Beyond a grounded vehicle, individual accountability falls under Article 92 of the Uniform Code of Military Justice, which covers failure to obey an order or regulation and dereliction of duty. An operator who neglects assigned maintenance duties can be charged with dereliction under Article 92(3). The maximum punishment depends on whether the neglect was merely careless or willful:4Department of Defense. Manual for Courts-Martial – Article 92 – Failure to Obey Order or Regulation

  • Negligent dereliction: Forfeiture of two-thirds pay per month for three months and confinement for three months.
  • Negligent dereliction resulting in death or serious injury: Bad-conduct discharge, forfeiture of all pay and allowances, and confinement for 18 months.
  • Willful dereliction: Bad-conduct discharge, forfeiture of all pay and allowances, and confinement for six months.
  • Willful dereliction resulting in death or serious injury: Dishonorable discharge, forfeiture of all pay and allowances, and confinement for two years.

These are maximum authorized punishments at court-martial. In practice, many maintenance failures are handled through nonjudicial punishment under Article 15, which can include reduction in grade, extra duty, restriction, and forfeiture of pay at lower levels. Commanders also have the option of administrative actions like letters of reprimand. The point is that the chain of command has real tools to enforce manual compliance, and they use them.

How to Access the Manual

The primary source for current Army technical manuals is the Army Publishing Directorate at armypubs.army.mil. You can search by the full TM number or by the vehicle’s National Stock Number to find the latest revision.5Army Publishing Directorate.
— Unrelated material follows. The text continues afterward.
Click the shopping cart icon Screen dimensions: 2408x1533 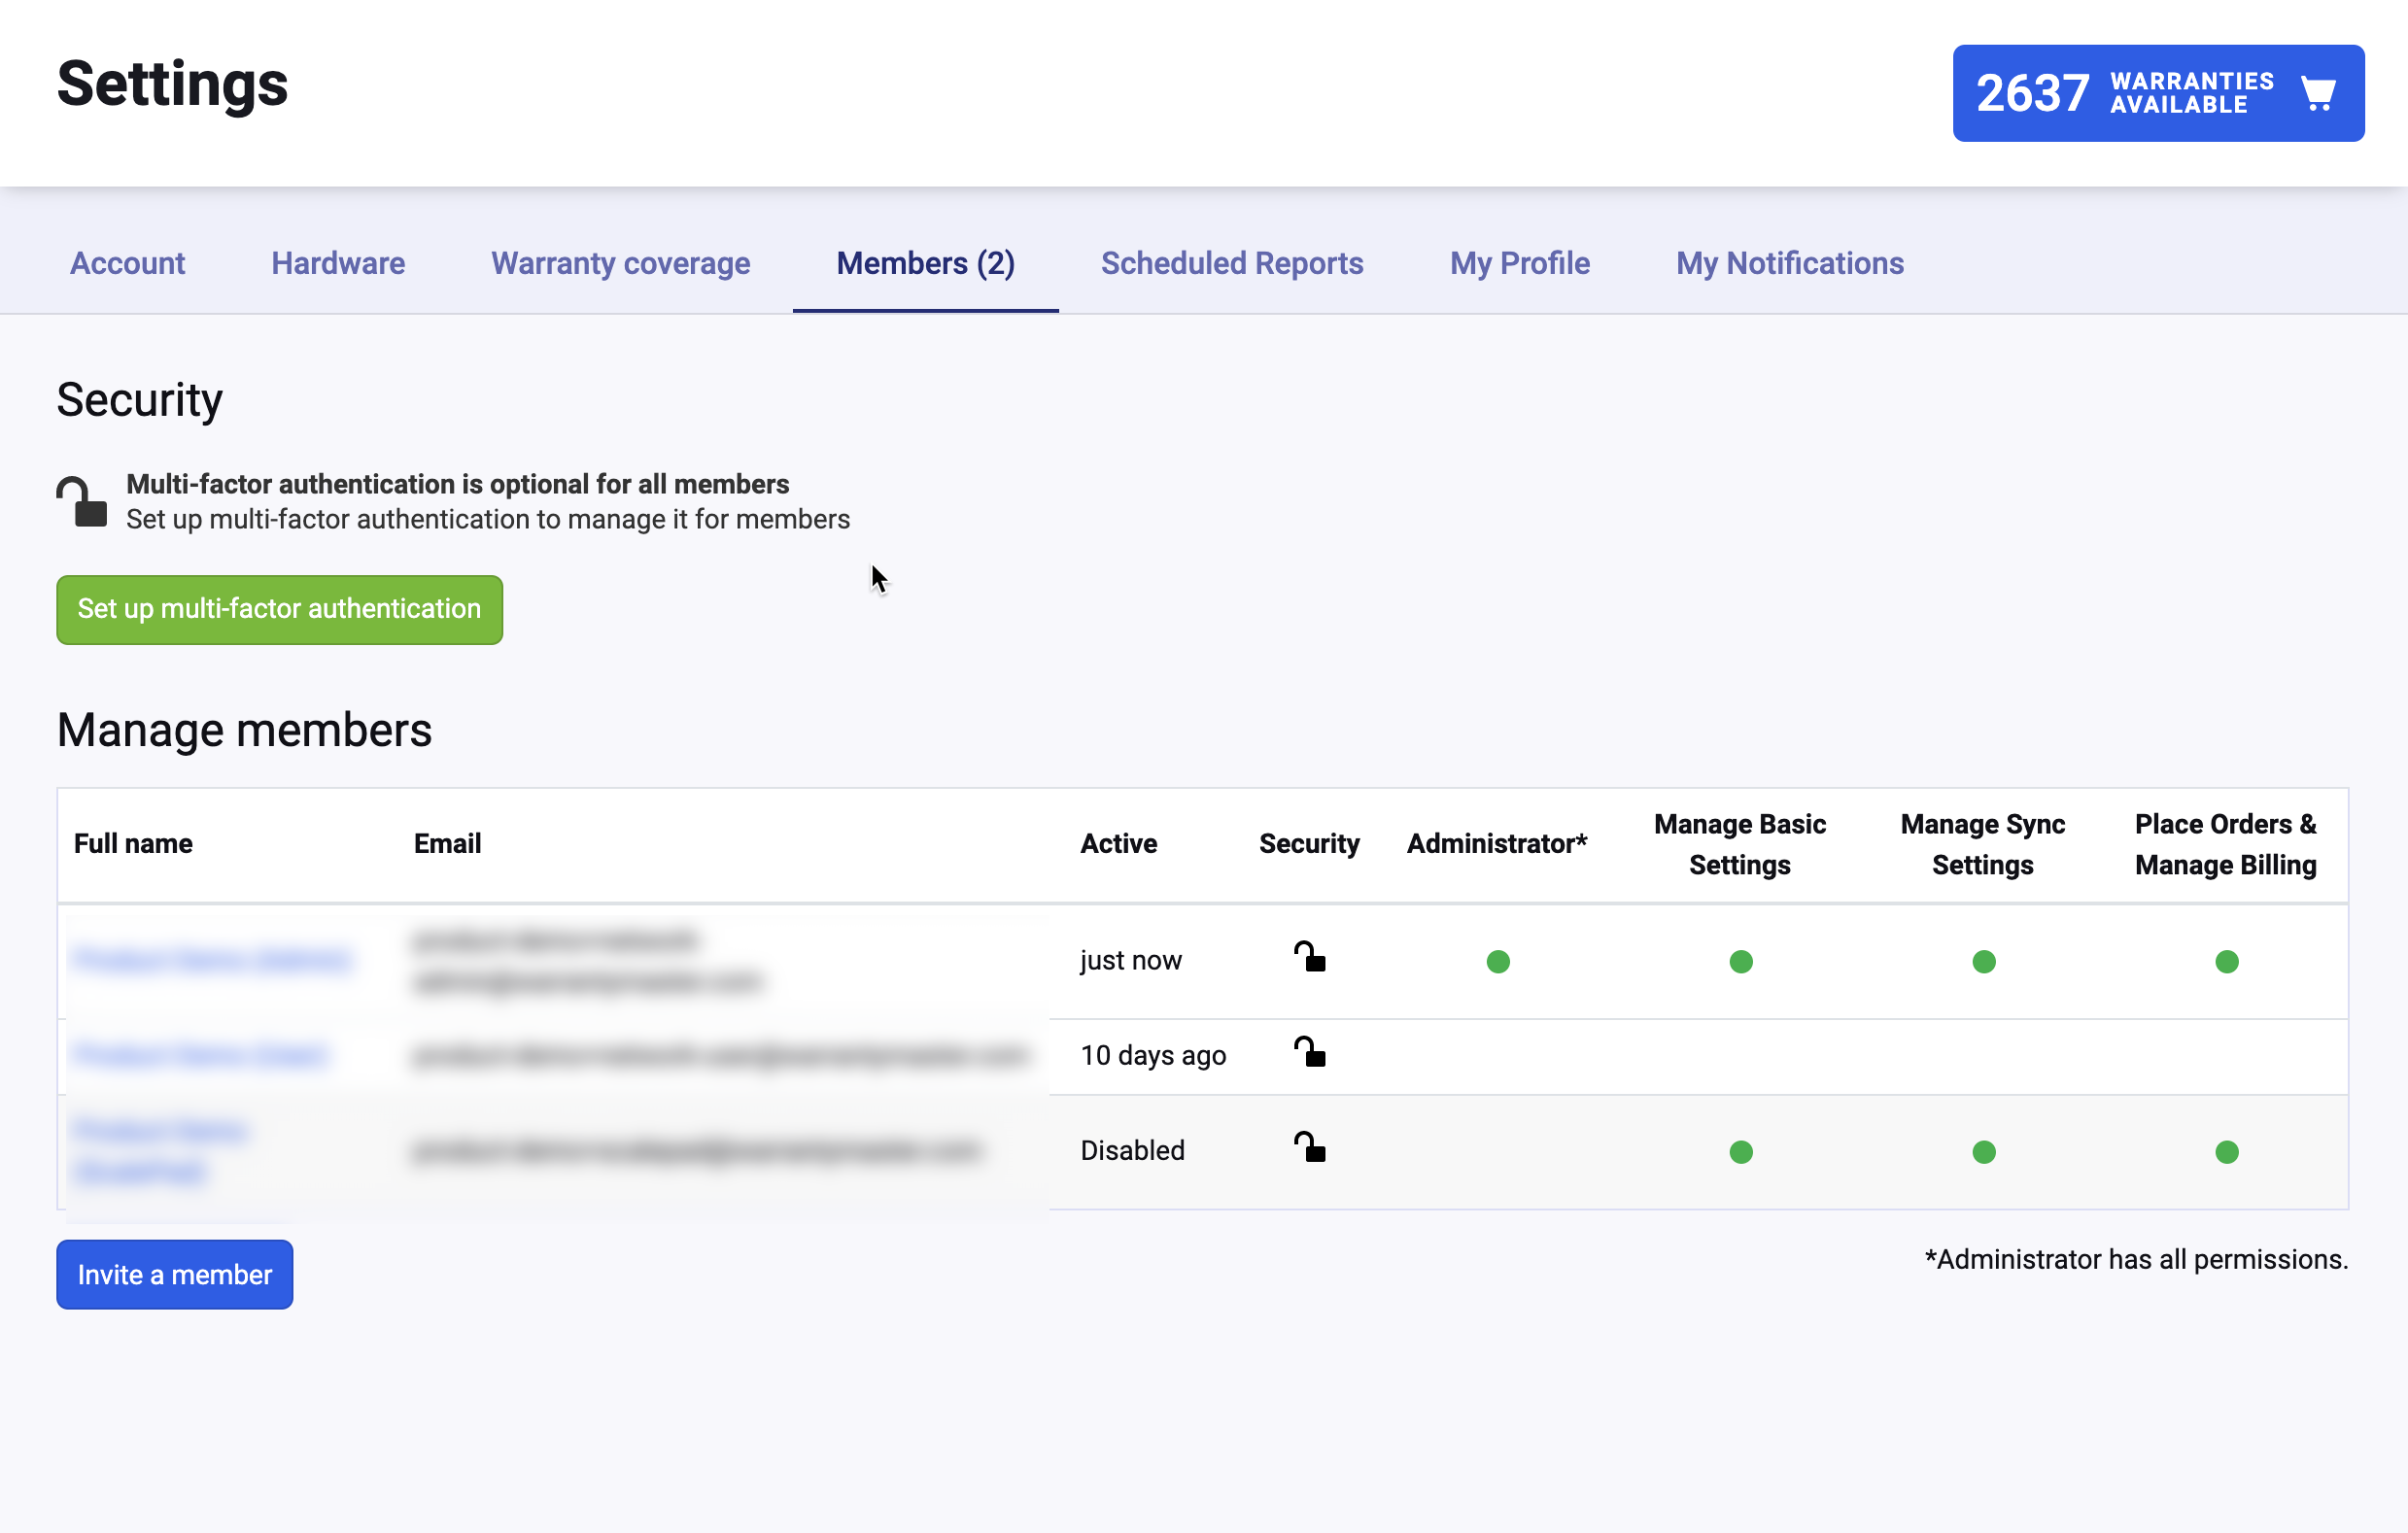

Army Publishing Directorate Some publications on the APD site are available without restriction, while others, particularly those with distribution statements beyond “Distribution A” (approved for public release), require a Common Access Card for download.

The Army also maintains Electronic Technical Manuals Online through the Logistics Data Analysis Center, accessible via the AESIP HUB portal. This tool requires either a CAC or an External Certificate Authority certificate, and users on personal networks typically need a government VPN connection. For ETM support, the LDAC help desk can be reached at [email protected].

Hard copies can be ordered through official supply channels using DA Form 4569, the automated publication ordering form described in DA Pamphlet 25-33.6Department of the Army. DA Pamphlet 25-33 Military Publications User’s Guide Controlled publications may require additional authorization through a unit memorandum in place of the standard form. Whichever method you use, verify the revision date against the APD listing. Operating from an outdated manual is functionally the same as operating without one, because superseded procedures may reference components or specifications that no longer match the vehicle in front of you.